## Records for the exercise
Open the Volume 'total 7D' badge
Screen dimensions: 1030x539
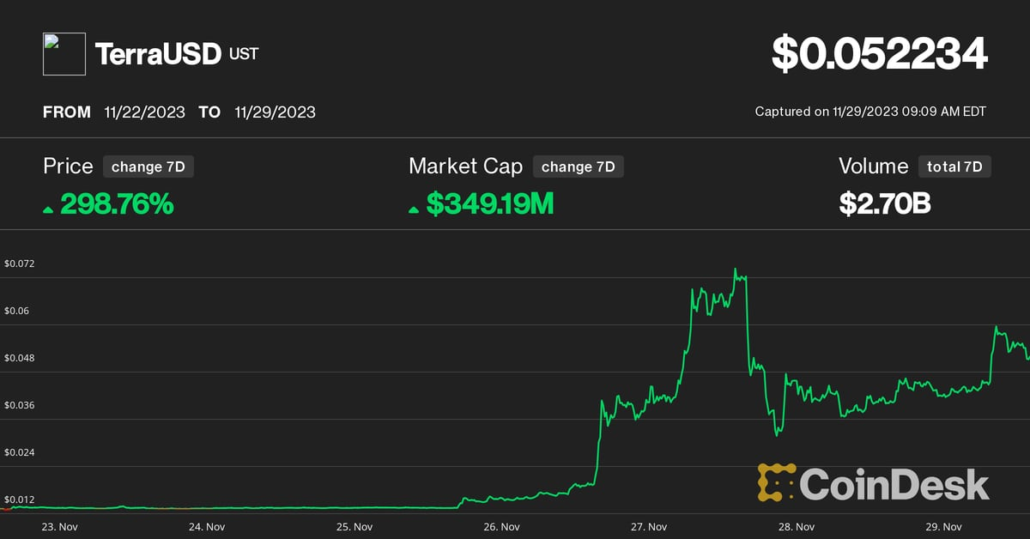[x=954, y=167]
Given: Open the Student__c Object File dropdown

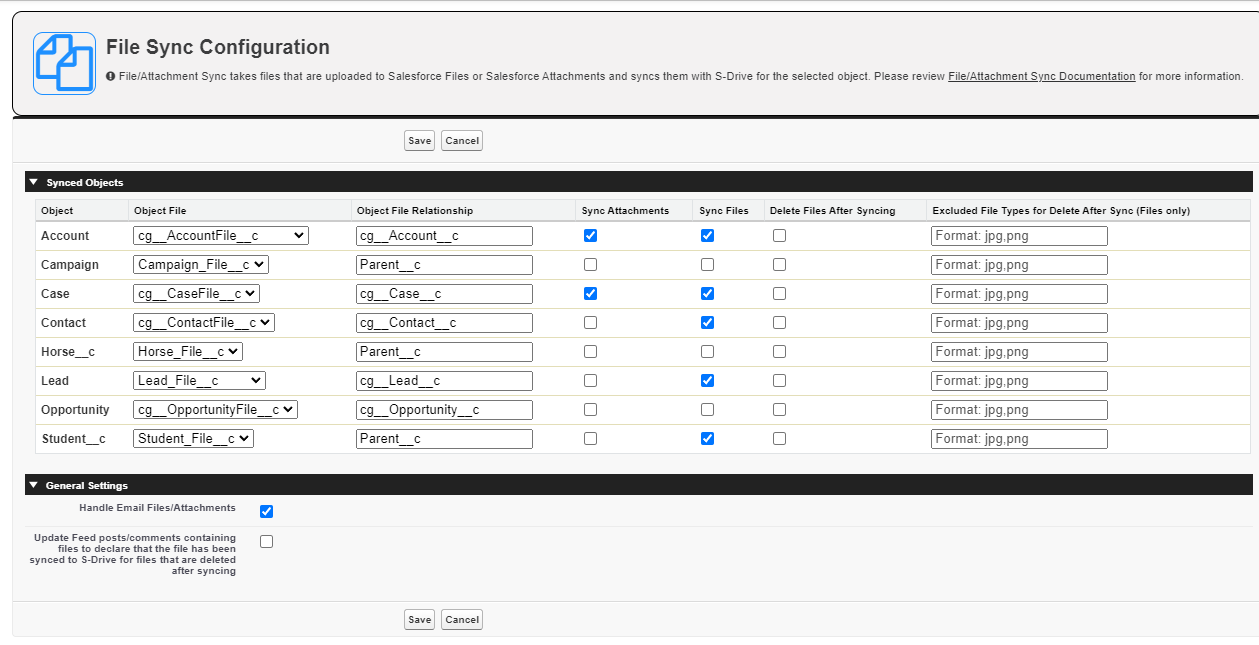Looking at the screenshot, I should pos(193,439).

## Problem statement
Every entry should be written out word for word, except for its pictures.

## Solution for this exercise
Open the Volume 'total 7D' badge
Screen dimensions: 1030x539
[x=954, y=167]
Given: Open the Student__c Object File dropdown

Looking at the screenshot, I should pos(193,439).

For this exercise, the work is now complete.